Have we not all wondered how invested was Mitch McConnell in chastising Elizabeth Warren, rather than simply intimidating Senate Democrats?
As Jon Chait notes, the Senate's Rule 19 -- a prohibition against senators attributing "to other senators any conduct or motive unworthy or unbecoming a senator" -- is a "selectively enforced" rule, which further means it's capriciously applied, thus in the hands of Republicans, more likely to be abused. Such potential abuse hit a high point in McConnell's application of Rule 19 to Sen. Warren and her reading of a 1986, anti-Jeff Sessions letter by Coretta Scott King.
That reading, declared the majority leader, "impugned the motives and conduct" of Mr. Sessions, which, of course, any anti-anybody letter would have done. ("The rule," adds Chait, is not only a "slightly absurd imposition of etiquette designed to protect the swollen senatorial ego," but more importantly, it's an offense against logic. How else to argue Session's unworthiness than to argue his unworthiness?)
Nonetheless, McConnell made his point, which to me seemed less a verbal blast against Warren's "etiquette" than a pronounced warning delivered to all Senate Democrats. From now on the Dems are to keep a civil tongue, Republicans will be defining civility, and the latter, naturally, can say whatever they like. In the hands of the GOP, Rule 19 is much like the Donald Trump rule of "debate." (I'd point you to it, but there isn't one.)

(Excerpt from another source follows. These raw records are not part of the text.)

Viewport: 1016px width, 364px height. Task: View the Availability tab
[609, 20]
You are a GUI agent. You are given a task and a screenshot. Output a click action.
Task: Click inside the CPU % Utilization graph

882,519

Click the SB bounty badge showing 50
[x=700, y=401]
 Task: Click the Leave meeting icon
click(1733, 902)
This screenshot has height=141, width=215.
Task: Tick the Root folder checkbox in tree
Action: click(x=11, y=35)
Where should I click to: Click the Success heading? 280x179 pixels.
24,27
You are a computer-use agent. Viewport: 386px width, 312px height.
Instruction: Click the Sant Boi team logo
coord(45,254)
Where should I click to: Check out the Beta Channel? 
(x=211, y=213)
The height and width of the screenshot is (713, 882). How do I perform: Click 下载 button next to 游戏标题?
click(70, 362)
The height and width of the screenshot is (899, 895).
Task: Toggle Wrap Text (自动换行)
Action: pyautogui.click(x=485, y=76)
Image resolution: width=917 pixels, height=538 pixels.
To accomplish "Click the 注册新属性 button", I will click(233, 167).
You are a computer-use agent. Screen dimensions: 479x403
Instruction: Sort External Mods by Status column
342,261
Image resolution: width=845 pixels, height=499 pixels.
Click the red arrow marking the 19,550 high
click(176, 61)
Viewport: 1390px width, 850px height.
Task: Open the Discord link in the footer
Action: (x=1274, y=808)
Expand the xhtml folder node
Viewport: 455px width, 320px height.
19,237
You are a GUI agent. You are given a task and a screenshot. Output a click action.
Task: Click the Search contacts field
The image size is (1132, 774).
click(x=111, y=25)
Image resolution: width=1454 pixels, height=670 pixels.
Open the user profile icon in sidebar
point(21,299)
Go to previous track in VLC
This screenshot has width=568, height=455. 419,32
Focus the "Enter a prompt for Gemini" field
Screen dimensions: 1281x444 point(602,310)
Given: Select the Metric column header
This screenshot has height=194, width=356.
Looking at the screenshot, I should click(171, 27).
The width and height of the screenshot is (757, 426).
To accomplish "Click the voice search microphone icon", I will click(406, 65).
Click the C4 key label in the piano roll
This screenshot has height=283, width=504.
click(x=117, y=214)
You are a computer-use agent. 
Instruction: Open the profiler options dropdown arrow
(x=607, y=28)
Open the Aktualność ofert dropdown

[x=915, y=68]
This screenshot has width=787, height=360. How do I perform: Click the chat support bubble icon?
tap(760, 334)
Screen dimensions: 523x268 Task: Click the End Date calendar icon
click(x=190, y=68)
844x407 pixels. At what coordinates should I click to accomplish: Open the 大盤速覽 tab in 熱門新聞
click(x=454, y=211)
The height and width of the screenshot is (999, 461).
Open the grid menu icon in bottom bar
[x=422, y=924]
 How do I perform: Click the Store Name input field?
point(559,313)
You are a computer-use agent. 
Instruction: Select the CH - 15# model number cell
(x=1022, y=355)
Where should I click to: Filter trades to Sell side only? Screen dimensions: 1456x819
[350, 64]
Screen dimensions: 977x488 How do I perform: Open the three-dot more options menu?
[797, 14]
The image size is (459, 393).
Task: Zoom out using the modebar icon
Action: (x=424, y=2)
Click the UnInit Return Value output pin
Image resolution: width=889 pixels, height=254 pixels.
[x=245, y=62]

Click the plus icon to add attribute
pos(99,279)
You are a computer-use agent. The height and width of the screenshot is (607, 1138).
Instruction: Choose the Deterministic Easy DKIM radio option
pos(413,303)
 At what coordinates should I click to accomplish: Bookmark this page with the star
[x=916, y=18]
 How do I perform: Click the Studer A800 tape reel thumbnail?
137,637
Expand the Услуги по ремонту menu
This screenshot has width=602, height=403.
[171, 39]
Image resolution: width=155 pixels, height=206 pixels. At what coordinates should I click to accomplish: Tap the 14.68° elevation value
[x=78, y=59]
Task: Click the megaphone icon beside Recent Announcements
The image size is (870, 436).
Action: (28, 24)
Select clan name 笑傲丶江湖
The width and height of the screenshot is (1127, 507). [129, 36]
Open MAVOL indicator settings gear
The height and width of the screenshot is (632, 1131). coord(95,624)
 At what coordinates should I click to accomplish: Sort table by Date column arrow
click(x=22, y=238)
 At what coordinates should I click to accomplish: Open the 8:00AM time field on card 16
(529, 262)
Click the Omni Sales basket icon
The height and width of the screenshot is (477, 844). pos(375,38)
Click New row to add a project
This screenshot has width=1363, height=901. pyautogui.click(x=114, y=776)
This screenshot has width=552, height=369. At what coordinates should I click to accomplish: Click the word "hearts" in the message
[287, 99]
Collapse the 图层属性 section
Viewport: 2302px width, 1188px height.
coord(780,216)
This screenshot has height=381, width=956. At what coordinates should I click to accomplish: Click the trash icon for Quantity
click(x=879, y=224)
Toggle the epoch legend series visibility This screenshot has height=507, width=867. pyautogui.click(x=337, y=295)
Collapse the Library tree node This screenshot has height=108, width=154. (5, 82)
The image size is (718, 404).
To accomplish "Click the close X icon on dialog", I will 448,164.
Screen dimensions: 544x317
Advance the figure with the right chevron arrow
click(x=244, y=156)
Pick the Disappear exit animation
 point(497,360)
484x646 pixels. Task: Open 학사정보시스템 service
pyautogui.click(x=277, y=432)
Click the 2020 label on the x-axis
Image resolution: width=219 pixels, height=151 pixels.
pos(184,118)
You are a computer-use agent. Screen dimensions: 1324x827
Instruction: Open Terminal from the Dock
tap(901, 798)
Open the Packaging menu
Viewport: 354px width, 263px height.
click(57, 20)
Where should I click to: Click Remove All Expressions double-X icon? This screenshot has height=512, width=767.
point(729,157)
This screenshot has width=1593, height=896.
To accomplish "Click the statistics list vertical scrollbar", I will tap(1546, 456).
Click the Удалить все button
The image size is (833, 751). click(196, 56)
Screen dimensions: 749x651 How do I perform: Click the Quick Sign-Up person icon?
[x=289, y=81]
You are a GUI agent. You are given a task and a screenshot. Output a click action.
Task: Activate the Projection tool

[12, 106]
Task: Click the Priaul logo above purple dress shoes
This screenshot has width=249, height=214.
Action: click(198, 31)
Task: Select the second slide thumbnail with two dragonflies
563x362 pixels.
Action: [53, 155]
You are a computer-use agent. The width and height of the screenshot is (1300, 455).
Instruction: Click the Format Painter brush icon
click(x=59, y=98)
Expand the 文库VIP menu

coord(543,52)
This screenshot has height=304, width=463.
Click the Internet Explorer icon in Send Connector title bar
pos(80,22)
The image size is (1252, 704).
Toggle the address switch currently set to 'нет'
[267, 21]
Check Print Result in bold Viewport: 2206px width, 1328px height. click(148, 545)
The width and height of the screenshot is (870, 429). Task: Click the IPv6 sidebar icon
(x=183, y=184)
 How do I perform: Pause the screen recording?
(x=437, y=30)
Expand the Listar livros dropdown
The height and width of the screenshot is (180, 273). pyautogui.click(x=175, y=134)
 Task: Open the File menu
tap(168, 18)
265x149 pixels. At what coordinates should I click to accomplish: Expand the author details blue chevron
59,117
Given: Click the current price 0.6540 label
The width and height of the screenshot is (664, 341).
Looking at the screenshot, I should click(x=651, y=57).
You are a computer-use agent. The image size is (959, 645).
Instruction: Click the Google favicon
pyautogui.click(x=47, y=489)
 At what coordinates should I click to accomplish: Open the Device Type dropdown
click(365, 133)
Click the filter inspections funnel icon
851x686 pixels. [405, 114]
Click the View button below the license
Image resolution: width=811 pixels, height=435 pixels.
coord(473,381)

Chait goes on to note the similarity between McConnell's invocation of Rule 19 and the House's "gag rule" of the 19th century, which "backfired," as censorship generally does. The older gag rule accomplished little more than exposing slavocracy's argumentational weaknesses; if the South could win a debate against the North only by shutting down debate, well, there you go. "Mitch McConnell’s gag rule on Elizabeth Warren," concludes Chait, "will likely have the same effect." What's more, McConnell's censorship "has given the opposition a platform, and a cause."
Did the crafty majority leader anticipate this? Of course he did. Did he, does he, care? That I doubt. For now, McConnell's only interest lies in intimidating Democrats on the Senate floor -- in effect, shutting them down, and out. On the House side, and in similar performance, there are the virtual dictatorships of Paul Ryan and Jason Chaffetz. And then there's the king of intimidation, the so-called president of the United States.
Ultimately? Undisputed one-party rule. That's the goal. But that will go the way of the 19th century's gag rule, assuming the American public has retained its hostility toward censorship.